Being on facebook has really triggered some old memories. As I have reconnected with friends from elementary school, I have been thinking more about my childhood than I have in many, many, many years. Last night I sat down at the piano and was messing around and recalled the very first song that I ever wrote. I had not thought about it in years and cannot find it anywhere.
The summer that I was 16, I had the incredible opportunity to spend the summer in Russellville, Arkansas, at a music camp for gifted musicians. Not being in band, it was the first time that I had really been involved deeply with other musicians. There were several benchmark moments in my life that summer at camp. But last night I was remembering a friend who could see straight through my facade and taught me what a friend really was.
Douglas was an incredible trumpet player from somewhere in south Arkansas. We immediately connected as musicians, probably the first time that I had ever experienced that weird chemistry thing that musicians have together. We were thick as thieves, very instantly best friends. We were absolutely inseparable for the entire summer at camp. He was my first African-American friend, which in Arkansas was a big deal at the time. He was a hands-on lesson that the ethnicity of friends is not important. Douglas was the first person that I ever met who had an extraordinary spirit of discernment and was not afraid to tell it like it was. I was doing a great job at that time in my life of pretending to be a follower of Christ. He very literally one day sat me down and said something along the lines of "You are the biggest hypocrite I have ever seen in my entire life." He was right of course, since I had never even made a decision to follow Christ and was just being fake. He was refreshing and real.
Our big project at that camp was writing and performing a song for a panel of judges. I guess it was American idol before there was such a thing. The top three songs were then performed in front of a live audience on the final night of camp. I wrote my first song, based out of Ps. 46 and Is. 43. "God is our refuge and strength, therefore we will never fear. Even if the earth shakes and the mountains fall into the sea. Do not be afraid, for I have called you by your name and you are mine. When you go through deep waters and great trouble, I will be with you. When you go through rivers of difficulty, you will not drown! When you walk through the fire of oppression, you will not be burned up, the flames will not consume you. For I am he Lord, you God, the Holy One of Israel, your Savior." (Not the lyrics to the song, these are the verses the song was based on, since I cannot find the song, I cannot remember how it went.) Last night God was using these verses to remind me about who He is and what kind of stuff He is capable of doing - but that is a blog for another day.
Because I am a big chicken, Douglas helped me write out a trumpet accompaniment for my song so that he could stand in front of the judges with me - so I didn't have to be alone. We won the contest and performed our song in that huge auditorium on the closing night. It was one of the greatest highlights of my life.

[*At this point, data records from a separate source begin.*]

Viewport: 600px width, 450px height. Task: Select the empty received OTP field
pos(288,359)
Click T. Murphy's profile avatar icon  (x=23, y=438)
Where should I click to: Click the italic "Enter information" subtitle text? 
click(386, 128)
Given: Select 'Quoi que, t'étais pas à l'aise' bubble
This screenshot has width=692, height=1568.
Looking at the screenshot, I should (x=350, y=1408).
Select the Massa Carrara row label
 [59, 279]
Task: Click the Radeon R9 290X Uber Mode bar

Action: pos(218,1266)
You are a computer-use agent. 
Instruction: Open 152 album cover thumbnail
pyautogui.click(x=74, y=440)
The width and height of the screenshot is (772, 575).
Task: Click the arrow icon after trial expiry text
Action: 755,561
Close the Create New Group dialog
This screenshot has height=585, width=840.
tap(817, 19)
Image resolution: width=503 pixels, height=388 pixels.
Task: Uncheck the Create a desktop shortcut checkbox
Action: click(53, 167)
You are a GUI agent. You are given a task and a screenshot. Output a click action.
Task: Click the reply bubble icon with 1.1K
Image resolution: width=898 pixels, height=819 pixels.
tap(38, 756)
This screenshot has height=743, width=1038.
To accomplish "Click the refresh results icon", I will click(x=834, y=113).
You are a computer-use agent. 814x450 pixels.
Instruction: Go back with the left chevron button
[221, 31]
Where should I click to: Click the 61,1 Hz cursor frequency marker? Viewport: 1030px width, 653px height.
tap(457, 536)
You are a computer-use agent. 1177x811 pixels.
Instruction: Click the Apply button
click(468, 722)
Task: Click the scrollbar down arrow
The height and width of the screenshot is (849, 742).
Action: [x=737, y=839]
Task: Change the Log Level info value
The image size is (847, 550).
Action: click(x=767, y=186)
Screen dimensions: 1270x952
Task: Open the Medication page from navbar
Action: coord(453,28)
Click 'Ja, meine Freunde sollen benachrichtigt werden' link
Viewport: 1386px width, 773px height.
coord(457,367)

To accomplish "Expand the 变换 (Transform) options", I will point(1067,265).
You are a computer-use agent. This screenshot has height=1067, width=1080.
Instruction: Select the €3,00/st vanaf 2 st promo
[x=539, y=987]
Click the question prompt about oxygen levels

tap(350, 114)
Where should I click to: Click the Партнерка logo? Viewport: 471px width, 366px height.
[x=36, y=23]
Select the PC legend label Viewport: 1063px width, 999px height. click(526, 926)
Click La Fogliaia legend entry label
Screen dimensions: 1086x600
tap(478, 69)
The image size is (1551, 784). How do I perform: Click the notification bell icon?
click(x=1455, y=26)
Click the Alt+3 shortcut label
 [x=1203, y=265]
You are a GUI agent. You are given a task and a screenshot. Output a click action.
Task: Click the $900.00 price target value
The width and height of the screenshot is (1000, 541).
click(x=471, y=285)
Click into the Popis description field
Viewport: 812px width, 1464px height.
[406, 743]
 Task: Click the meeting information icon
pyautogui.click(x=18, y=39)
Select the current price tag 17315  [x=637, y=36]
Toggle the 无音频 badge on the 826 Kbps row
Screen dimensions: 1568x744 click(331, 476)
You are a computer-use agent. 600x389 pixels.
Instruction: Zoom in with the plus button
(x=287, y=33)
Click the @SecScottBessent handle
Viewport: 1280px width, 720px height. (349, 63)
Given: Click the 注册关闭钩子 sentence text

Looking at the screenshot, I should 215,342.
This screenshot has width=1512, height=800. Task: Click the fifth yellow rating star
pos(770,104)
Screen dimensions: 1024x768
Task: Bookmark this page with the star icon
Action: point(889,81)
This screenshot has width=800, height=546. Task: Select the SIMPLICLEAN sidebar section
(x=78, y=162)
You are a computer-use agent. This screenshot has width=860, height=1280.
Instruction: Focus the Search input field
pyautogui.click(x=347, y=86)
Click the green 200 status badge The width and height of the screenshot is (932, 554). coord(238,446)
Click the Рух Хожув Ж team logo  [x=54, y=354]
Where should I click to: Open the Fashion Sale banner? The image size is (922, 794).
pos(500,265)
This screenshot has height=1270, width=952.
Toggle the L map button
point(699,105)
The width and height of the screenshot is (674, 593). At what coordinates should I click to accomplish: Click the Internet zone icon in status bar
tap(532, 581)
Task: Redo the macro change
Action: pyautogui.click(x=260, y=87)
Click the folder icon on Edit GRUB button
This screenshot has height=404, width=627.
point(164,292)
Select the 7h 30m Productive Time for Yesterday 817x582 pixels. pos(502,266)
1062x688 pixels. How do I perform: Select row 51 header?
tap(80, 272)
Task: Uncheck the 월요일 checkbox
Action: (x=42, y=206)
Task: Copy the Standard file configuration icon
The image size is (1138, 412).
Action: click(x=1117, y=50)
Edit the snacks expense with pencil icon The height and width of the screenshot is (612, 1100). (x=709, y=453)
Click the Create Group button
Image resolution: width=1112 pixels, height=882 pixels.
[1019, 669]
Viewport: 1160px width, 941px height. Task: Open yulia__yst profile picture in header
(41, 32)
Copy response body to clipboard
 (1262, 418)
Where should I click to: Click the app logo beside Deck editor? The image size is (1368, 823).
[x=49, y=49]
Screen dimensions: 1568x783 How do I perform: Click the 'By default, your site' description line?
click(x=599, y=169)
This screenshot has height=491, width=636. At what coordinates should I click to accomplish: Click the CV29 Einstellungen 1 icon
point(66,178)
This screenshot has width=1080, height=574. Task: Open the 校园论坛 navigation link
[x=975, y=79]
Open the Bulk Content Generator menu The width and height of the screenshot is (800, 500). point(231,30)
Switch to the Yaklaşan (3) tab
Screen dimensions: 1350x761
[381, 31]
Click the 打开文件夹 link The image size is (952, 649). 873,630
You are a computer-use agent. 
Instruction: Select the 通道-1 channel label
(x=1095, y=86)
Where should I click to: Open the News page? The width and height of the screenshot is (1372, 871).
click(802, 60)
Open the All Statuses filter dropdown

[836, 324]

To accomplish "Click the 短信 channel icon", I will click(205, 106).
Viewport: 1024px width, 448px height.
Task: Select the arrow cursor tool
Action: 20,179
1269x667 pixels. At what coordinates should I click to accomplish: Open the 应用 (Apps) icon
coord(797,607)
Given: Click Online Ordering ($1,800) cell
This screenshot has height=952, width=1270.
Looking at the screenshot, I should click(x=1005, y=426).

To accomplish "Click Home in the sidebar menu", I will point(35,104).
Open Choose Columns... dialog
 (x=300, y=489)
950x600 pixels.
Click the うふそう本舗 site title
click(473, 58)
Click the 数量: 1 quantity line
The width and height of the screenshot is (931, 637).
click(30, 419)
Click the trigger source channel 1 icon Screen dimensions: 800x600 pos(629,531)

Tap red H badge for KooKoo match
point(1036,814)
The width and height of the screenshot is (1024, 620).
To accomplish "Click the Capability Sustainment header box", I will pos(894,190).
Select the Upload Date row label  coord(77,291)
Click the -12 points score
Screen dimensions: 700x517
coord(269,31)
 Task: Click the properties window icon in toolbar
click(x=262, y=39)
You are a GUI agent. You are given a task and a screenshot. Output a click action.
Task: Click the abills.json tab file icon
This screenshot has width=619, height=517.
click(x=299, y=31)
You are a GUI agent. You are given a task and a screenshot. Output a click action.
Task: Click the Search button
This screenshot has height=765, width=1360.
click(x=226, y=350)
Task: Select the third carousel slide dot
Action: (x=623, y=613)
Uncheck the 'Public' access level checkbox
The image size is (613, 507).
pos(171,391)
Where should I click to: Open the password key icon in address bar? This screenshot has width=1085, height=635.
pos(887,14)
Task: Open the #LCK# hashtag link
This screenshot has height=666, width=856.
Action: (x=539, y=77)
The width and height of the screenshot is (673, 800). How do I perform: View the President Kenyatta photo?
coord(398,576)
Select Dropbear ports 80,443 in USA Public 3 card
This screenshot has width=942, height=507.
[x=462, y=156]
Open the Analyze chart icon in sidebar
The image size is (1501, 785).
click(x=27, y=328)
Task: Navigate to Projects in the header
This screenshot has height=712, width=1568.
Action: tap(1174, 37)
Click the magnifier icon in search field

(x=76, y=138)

Douglas and I kept in touch for awhile, but I gradually lost touch with him as I grew up and went away to college and for a time pursued other interests besides music. However, that summer I learned the value of a friend. A friend is somebody who stands next to you when you are too scared to stand alone. A friend is someone who knows your faults, confronts you with them, and loves you anyway.
I appreciated God reminding me of these things last night. And I am deeply blessed with good friends. I am glad that Douglas was only the beginning.